Выбрать главу

В середине VI века до н. э. «цзиньский Дао-гун послал Вэй Цзяна заключить мир с жунами и ди, и их послы стали являться к цзиньскому двору». Но военные стычки продолжались, и в V веке «ицзюйские жуны… стали сооружать для своей защиты городки, укрепленные стенами, однако Цинь постепенно, шаг за шагом, захватывало их»{43}.

Несмотря на непрерывные войны, на рубеже IV и III веков до н. э. общение китайцев с жунами было уже настолько тесным, что вдова циньского правителя (Сыма Цянь называет ее Сюань-тайхоу) вступила в незаконную связь с правителем ицзюйских жунов и родила от него двух сыновей{44}. Правда, эта властная дама исполняла роль регентши при своем малолетнем сыне-правителе, да и позднее она активно вмешивалась в политику{45}, и общаться с варварскими вождями ей приходилось, так сказать, по долгу службы. И все же это, по-видимому, означает, что правитель ицзюйских жунов достаточно часто бывал при циньском дворе. Кстати, ничем хорошим для него это не кончилось: родив от варвара двоих детей, коварная китаянка либо разочаровалась в своем любовнике, либо в конце концов решила поставить политические интересы выше личных. Сыма Цянь сообщает, что она, «прибегнув к хитрости, убила правителя ицзюйских жунов в Ганьцюане, а после этого, подняв войска, нанесла серьезный урон ицзюйцам». Вскоре циньцы стали «сооружать Великую стену для отпора хусцам» — еще относительно скромное сооружение, прикрывавшее только границу царства Цинь{46}.

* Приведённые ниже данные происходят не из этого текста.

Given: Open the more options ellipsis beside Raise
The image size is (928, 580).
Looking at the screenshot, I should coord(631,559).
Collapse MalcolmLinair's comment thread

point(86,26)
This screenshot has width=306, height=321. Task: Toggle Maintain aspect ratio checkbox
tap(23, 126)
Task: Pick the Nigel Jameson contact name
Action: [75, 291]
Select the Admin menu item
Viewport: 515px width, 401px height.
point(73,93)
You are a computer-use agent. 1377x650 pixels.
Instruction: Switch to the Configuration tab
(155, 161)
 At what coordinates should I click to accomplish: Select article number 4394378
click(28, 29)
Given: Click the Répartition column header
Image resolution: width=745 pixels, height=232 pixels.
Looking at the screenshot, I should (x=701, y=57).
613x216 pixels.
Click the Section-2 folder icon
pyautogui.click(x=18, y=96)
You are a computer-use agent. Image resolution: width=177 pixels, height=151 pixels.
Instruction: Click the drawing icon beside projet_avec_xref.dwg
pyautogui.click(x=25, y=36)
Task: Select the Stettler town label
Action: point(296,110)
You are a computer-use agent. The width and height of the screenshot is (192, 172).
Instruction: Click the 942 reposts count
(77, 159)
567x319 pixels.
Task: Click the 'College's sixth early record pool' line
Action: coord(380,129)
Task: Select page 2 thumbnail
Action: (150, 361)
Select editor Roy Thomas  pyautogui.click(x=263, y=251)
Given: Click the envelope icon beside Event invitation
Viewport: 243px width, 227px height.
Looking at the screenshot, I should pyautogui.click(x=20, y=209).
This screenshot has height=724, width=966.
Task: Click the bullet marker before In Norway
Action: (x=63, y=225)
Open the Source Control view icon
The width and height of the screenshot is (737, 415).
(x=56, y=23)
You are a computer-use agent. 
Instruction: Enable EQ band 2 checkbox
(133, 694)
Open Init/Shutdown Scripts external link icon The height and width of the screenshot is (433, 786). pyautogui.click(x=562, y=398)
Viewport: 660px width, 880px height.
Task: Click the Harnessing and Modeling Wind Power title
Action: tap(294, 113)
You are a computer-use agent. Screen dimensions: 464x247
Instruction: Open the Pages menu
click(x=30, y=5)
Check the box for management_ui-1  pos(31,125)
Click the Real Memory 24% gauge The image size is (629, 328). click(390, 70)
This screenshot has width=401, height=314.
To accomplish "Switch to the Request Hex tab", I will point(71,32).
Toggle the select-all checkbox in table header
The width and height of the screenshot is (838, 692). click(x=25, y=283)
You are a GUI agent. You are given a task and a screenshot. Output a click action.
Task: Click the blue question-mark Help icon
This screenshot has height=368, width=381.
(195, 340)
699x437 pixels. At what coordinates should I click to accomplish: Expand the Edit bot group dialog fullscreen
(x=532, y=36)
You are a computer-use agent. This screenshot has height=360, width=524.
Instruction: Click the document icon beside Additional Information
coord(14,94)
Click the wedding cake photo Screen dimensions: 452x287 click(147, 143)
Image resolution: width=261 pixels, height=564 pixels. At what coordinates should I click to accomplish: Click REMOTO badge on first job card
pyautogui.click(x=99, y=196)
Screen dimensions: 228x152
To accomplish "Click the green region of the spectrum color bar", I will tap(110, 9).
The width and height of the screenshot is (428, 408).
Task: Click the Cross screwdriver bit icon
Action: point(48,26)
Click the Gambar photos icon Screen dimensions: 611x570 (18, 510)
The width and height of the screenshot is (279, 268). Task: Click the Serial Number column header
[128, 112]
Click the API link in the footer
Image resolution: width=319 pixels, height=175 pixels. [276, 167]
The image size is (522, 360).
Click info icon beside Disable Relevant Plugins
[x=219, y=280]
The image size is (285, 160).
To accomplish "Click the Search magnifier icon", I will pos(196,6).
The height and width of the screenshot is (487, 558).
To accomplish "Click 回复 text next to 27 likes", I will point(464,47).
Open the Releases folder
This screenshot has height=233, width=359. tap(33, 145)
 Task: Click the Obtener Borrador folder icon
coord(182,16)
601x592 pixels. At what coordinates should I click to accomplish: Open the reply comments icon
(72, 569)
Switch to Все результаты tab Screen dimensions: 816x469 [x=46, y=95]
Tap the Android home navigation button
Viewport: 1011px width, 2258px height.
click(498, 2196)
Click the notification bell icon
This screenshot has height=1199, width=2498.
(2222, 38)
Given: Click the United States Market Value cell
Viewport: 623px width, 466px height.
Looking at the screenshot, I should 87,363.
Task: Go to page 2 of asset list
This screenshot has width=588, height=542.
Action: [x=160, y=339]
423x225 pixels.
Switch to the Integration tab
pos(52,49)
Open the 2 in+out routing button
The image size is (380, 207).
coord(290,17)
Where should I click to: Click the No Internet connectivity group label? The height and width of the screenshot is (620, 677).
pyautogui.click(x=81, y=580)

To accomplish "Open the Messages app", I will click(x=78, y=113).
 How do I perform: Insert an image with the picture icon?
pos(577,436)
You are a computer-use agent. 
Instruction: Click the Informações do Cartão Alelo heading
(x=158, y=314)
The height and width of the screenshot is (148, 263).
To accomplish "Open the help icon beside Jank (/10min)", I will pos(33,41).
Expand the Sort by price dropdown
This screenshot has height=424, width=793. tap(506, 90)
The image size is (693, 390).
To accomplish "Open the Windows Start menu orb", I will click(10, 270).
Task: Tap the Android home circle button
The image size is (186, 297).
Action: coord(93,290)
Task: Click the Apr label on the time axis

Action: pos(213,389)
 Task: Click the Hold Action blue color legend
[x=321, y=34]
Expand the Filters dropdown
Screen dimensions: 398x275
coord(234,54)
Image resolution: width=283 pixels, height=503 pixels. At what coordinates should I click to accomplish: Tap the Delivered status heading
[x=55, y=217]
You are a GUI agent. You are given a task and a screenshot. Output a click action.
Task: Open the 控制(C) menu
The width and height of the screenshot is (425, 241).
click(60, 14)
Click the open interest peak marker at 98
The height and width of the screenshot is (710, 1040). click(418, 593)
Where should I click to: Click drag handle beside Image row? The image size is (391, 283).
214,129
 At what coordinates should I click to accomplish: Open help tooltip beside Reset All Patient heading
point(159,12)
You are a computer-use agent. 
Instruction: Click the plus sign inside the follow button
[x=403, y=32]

Примерно в эти же годы длинную оборонительную стену для защиты своих владений от северных варваров построил Улин-ван, правитель царства Чжао. Интересно, что он, как и циньская регентша, относился к варварам без свойственного китайцам высокомерия. Сыма Цянь пишет: «…чжаоский Улин-ван… изменил [существовавшие в его княжестве] обычаи, ввел хуские одежды, стал практиковать стрельбу излука с лошади [на скаку]» — то есть дополнил свою армию конными стрелками… Стену для защиты от хусцев возвело и княжество Янь. Известно, что это княжество посылало хусцам заложников.{47}

Позднее, при императоре Цинь Ши-хуанди, эти и другие оборонительные сооружения были объединены в Великую Китайскую стену.

Первое упоминание о сюнну, в котором они названы своим настоящим именем и встроены в исторический контекст, относится к 318 году до н. э. Сыма Цянь пишет, как в этот год «войска княжеств Хань, Чжао, Вэй, Янь и Ци, ведя за собой отряды сюнну, совместно напали на Цинь». Эта военная операция успеха не имела — войска союзников были разбиты и потеряли убитыми восемьдесят две тысячи человек{48}. Впрочем, есть мнение, что Сыма Цянь ошибся, заменив на сюнну этноним ицюй{49}. Но уже в событиях 314—312 годов до н. э. вновь упоминаются сюнну — на этот раз о них говорит Лю Сян, автор сборника «Шо юань». Он рассказывает, как яньский правитель Чжао-ван жаловался: «Мои земли утеснены, населения мало. Цисцы отобрали и уничтожили восемь [моих] крепостей, сюнну мчатся во весь опор на лоуфаней…»{50}

А в середине III века до н. э. сюнну уже предстают грозной силой, победа над которой дорого обошлась царству Чжао. Сыма Цянь рассказывает о том, как полководец Ли My сдерживал натиск сюнну на северных границах Чжао:

«Вдоль границы были поставлены башни с сигнальными огнями [и] рассылалось множество лазутчиков и разведчиков. К бойцам своим он (Ли My. — Авт.) относился хорошо. Ли My наставлял их так: “Как только сюнну вторгнутся в наши земли и начнут грабить, немедленно уходите в свой лагерь и обороняйтесь; всякого, кто осмелится захватить пленных, я казню”. Каждый раз, когда вторгались сюнну, зажигались сигнальные огни, и его отряды уходили в лагерь, занимая оборонительные позиции, и не стремились вступать в бой. Так продолжалось несколько лет, и [Чжао] не несло никаких потерь. Однако сюнну считали, что Ли My трусит; такого же мнения о Ли My были и войска, расположенные на границах княжества. Чжаоский ван укорял Ли My, однако тот вел себя по-прежнему. Чжаоский правитель разгневался, вызвал Ли My к себе и заменил его другим военачальником».